- 46°36′16″N 120°30′16″W﻿ / ﻿46.60444°N 120.50444°W
- Location: Yakima County, Washington
- Type: Public library
- Established: 1944
- Branches: 16

Collection
- Size: 330,499 items

Access and use
- Circulation: 930,904
- Population served: 239,740
- Members: 93,730

Other information
- Budget: $7.9 million (2018)
- Director: Candelaria Mendoza
- Website: yvl.org

= Yakima Valley Libraries =

Library system in Washington state, US

The Yakima Valley Libraries (YVL) is a public, 16-branch library system located in the Yakima Valley region of Washington, United States. The library system's collection includes public access to books, CDs, audiobooks, DVDs, and other materials, in both Spanish and English.

==History==
The Yakima Public Library was constructed in 1904, primarily using $10,000 grant donated for that purpose by Andrew Carnegie. The Rural Library District #1 (RLD) was established in 1944, and, in 1951, pooled resources with the City of Yakima to form the Yakima Valley Regional Library System. Over the next decade, the rural cities of Zillah, Union Gap, Granger, Naches, Mabton, unincorporated Buena, joined the burgeoning library system. The cities of Sunnyside and joined the Regional Library in the 1950s. The 1970s saw the addition of Tieton, Harrah and Zillah, as well as the establishment of the Summitview (Yakima) branch. Moxee and Harrah joined in the 1980s, followed by the City of Toppenish, and the establishment of the Southeast (Yakima) branch in the 1990s, completing the current 17-branch system.

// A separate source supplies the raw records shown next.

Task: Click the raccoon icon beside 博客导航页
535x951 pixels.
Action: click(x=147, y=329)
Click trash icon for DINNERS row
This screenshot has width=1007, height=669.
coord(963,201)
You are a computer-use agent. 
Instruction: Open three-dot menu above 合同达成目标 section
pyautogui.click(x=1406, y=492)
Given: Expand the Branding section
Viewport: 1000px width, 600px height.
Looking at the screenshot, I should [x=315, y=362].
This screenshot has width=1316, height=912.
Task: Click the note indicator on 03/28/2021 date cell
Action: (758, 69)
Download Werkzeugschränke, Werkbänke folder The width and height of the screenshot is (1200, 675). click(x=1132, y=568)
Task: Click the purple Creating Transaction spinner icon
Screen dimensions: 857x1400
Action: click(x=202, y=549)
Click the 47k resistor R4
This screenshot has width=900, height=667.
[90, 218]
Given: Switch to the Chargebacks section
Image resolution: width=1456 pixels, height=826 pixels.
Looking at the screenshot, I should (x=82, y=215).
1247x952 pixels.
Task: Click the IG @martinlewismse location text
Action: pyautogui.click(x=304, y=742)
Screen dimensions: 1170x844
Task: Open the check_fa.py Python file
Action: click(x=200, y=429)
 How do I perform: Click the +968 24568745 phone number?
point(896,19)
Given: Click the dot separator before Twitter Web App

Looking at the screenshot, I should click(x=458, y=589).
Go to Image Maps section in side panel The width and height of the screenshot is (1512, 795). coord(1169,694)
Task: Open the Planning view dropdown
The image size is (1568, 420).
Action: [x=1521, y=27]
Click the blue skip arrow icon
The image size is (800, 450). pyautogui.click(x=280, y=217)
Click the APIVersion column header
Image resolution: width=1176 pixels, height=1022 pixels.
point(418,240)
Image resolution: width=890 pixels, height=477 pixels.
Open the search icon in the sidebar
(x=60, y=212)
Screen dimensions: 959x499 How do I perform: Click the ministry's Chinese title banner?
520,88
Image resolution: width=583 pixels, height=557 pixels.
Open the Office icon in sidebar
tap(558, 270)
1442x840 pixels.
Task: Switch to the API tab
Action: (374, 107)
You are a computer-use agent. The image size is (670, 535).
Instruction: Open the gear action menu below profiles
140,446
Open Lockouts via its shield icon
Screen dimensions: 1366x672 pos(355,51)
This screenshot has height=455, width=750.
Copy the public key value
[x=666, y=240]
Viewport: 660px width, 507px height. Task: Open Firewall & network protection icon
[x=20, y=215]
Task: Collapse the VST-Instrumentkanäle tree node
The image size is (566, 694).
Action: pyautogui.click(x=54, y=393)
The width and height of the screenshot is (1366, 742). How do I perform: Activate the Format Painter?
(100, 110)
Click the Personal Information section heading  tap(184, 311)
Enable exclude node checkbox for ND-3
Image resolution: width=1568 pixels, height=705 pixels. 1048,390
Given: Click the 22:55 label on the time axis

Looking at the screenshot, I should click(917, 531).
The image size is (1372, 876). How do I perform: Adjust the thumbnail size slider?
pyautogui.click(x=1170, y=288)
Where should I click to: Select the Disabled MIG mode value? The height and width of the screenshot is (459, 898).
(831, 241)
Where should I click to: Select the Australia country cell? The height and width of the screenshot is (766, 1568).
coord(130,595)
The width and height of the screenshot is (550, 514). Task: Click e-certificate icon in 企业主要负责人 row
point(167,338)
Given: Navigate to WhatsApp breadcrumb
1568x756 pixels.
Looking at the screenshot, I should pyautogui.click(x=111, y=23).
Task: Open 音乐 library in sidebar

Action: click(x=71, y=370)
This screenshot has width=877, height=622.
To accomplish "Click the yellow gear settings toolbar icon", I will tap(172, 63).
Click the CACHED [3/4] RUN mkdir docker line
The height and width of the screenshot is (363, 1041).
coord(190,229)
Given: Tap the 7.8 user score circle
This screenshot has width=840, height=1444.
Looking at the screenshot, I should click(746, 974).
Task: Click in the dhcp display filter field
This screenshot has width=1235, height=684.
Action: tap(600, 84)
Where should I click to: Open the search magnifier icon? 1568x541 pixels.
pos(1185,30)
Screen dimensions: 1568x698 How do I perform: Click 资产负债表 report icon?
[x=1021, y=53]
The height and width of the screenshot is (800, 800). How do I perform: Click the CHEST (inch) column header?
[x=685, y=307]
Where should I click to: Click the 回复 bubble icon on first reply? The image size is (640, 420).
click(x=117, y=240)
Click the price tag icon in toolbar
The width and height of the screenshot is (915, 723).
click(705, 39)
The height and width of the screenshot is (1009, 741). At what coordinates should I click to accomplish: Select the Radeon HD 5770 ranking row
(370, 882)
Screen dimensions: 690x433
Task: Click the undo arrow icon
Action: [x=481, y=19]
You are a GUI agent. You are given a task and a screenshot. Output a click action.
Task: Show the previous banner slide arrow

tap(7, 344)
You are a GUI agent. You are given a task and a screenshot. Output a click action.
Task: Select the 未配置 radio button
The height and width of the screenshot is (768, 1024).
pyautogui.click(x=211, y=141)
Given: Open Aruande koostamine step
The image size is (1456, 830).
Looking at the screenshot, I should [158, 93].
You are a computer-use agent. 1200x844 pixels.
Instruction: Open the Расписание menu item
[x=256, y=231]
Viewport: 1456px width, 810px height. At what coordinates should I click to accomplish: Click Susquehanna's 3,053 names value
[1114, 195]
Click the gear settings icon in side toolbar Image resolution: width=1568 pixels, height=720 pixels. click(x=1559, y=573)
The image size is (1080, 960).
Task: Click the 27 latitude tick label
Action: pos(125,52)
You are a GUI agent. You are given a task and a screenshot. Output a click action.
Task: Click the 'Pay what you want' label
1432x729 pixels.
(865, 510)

The Tieton library closed in 2025 after the town was unable to sign a new contract with YVL due to an increase in service fees.

==Organization==
Many of the library branches are small and offer somewhat limited services to small, rural communities. The largest branches of the YVL system are West Valley, Selah, Sunnyside and the Downtown branch. The Downtown library is the largest, busiest branch, and, according to the YVL website, "also houses the library system's service center which includes programing for all ages, outreach services, technical services, information technology, and administration."

The Library is headed by the five-member Board of Library Trustees, who are appointed by the Yakima County Commissioners. The board is in charge of appointing the library director, who administers and adheres to the policies laid down by the board. In addition, the library is supported by Friends of the Library, who help coordinate donations and grants for the library, as well as furthering the role of libraries in the public, and raising funds for projects that are not covered in the library budget.

==Branches==

The Yakima Valley Libraries system has branches in Granger, Harrah, Mabton, Moxee, Naches, Selah, Southeast Yakima, Sunnyside, Terrace Heights, Toppenish, Wapato, West Valley, Downtown Yakima, and Zillah.